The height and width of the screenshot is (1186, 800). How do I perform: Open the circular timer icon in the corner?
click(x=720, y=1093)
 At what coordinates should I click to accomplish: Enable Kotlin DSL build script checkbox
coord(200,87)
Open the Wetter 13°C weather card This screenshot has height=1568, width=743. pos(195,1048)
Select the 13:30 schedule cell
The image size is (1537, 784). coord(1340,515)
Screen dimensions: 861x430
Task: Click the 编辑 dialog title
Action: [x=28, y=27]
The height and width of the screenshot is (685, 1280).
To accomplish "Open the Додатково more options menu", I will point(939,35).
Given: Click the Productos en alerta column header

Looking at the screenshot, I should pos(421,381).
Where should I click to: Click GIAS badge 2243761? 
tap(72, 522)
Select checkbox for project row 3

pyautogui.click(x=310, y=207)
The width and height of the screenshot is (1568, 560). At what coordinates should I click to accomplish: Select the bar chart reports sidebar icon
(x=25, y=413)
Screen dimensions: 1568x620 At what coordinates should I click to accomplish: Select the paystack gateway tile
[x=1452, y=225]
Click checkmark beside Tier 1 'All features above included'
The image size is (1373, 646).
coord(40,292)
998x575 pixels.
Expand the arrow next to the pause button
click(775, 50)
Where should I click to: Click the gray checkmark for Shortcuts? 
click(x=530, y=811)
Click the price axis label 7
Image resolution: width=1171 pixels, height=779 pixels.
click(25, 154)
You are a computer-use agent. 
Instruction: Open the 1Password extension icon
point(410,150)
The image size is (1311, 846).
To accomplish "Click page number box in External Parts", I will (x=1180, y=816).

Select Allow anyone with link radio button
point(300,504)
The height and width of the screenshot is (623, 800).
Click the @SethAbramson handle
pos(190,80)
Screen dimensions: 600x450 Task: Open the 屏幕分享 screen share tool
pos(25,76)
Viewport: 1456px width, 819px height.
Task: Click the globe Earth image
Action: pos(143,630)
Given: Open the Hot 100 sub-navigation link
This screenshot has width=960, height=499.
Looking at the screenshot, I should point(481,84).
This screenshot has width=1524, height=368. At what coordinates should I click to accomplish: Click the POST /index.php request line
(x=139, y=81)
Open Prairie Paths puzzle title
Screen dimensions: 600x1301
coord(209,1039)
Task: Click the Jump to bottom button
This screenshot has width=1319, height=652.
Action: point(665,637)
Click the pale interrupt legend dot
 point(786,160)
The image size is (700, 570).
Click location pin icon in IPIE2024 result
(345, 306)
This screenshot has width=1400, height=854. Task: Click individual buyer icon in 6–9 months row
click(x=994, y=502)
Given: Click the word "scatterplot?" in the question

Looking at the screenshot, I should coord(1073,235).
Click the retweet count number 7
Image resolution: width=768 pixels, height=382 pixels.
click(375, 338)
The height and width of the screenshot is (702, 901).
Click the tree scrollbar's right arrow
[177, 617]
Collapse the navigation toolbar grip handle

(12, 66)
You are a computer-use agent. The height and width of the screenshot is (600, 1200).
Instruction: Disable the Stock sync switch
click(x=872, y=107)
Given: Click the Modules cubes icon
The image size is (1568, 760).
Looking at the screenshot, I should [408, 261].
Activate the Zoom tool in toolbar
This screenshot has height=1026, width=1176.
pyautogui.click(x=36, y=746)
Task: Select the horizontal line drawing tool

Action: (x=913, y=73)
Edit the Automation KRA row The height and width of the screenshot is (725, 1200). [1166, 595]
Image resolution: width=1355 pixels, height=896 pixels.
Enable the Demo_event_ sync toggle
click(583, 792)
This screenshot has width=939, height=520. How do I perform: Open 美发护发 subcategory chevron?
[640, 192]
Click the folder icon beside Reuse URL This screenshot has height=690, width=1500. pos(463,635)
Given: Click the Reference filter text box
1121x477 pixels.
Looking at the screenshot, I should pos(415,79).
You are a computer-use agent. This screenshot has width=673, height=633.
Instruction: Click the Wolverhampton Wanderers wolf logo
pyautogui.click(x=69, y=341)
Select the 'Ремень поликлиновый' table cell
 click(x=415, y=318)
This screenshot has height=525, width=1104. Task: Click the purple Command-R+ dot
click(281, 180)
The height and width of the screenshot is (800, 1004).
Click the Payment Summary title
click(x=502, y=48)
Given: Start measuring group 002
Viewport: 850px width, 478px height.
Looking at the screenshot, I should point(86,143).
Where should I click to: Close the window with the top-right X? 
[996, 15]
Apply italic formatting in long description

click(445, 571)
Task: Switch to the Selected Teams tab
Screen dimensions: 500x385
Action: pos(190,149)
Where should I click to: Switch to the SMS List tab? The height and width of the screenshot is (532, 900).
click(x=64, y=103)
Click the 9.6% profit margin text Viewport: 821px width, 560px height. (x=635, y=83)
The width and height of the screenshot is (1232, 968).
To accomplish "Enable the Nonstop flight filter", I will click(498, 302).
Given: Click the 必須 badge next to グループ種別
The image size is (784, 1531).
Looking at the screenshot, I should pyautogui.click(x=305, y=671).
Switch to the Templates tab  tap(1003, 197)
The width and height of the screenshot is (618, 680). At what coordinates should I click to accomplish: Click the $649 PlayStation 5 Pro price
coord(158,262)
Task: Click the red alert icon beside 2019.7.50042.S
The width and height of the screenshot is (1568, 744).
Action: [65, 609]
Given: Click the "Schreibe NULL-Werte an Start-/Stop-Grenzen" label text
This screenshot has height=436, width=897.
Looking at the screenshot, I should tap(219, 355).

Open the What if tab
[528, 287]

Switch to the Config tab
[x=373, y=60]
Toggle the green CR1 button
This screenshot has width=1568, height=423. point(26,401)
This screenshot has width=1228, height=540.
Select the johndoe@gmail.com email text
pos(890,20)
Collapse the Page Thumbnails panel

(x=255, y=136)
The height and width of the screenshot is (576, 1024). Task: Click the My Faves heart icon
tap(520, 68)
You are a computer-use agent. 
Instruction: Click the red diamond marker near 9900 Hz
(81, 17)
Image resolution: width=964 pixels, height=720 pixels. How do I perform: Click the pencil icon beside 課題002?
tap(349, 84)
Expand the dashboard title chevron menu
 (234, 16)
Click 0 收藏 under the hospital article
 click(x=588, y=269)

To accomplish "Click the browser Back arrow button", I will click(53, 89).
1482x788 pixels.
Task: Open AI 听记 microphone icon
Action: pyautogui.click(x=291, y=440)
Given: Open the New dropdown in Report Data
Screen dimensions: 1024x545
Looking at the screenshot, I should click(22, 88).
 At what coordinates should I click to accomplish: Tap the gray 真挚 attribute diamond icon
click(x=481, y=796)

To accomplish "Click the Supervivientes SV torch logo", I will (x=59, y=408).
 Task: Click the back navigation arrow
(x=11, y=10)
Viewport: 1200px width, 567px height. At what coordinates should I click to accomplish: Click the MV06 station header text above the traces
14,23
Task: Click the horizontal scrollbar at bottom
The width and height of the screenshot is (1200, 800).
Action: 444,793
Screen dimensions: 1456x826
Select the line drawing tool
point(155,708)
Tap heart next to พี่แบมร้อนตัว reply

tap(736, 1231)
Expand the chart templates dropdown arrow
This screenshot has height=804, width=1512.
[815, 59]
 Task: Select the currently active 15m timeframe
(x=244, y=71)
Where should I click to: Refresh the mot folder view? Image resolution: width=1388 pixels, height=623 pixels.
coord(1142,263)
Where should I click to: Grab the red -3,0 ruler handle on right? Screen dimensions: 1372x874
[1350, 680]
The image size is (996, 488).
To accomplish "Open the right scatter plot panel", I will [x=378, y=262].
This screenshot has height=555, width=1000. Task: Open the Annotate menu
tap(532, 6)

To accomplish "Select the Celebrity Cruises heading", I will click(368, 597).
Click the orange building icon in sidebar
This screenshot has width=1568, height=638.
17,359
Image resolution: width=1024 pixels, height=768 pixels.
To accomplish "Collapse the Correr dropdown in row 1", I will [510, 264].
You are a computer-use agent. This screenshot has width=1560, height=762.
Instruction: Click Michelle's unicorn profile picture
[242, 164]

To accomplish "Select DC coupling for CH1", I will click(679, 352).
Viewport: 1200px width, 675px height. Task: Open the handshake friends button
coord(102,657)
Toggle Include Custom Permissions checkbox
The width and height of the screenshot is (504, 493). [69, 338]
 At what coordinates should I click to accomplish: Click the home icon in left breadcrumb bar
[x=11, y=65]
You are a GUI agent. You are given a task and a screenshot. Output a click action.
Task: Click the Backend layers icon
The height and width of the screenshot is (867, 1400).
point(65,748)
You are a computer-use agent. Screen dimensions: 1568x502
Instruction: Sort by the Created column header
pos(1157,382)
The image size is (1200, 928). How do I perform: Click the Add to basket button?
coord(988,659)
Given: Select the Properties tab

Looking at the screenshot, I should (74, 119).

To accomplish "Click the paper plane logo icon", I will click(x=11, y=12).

» **Assignment**: All that is needed is the exact run of lines above from the line containing "This screenshot has width=1524, height=368." through the line containing "has width=673, height=633.", both of them included.

» **Written reply**:
This screenshot has width=1524, height=368. At what coordinates should I click to accomplish: Click the POST /index.php request line
(x=139, y=81)
Open Prairie Paths puzzle title
Screen dimensions: 600x1301
coord(209,1039)
Task: Click the Jump to bottom button
This screenshot has width=1319, height=652.
Action: point(665,637)
Click the pale interrupt legend dot
 point(786,160)
The image size is (700, 570).
Click location pin icon in IPIE2024 result
(345, 306)
This screenshot has width=1400, height=854. Task: Click individual buyer icon in 6–9 months row
click(x=994, y=502)
Given: Click the word "scatterplot?" in the question

Looking at the screenshot, I should coord(1073,235).
Click the retweet count number 7
Image resolution: width=768 pixels, height=382 pixels.
click(375, 338)
The height and width of the screenshot is (702, 901).
Click the tree scrollbar's right arrow
[177, 617]
Collapse the navigation toolbar grip handle

(12, 66)
You are a computer-use agent. The height and width of the screenshot is (600, 1200).
Instruction: Disable the Stock sync switch
click(x=872, y=107)
Given: Click the Modules cubes icon
The image size is (1568, 760).
Looking at the screenshot, I should [408, 261].
Activate the Zoom tool in toolbar
This screenshot has height=1026, width=1176.
pyautogui.click(x=36, y=746)
Task: Select the horizontal line drawing tool

Action: (x=913, y=73)
Edit the Automation KRA row The height and width of the screenshot is (725, 1200). [1166, 595]
Image resolution: width=1355 pixels, height=896 pixels.
Enable the Demo_event_ sync toggle
click(583, 792)
This screenshot has width=939, height=520. How do I perform: Open 美发护发 subcategory chevron?
[640, 192]
Click the folder icon beside Reuse URL This screenshot has height=690, width=1500. pos(463,635)
Given: Click the Reference filter text box
1121x477 pixels.
Looking at the screenshot, I should pos(415,79).
You are a computer-use agent. This screenshot has width=673, height=633.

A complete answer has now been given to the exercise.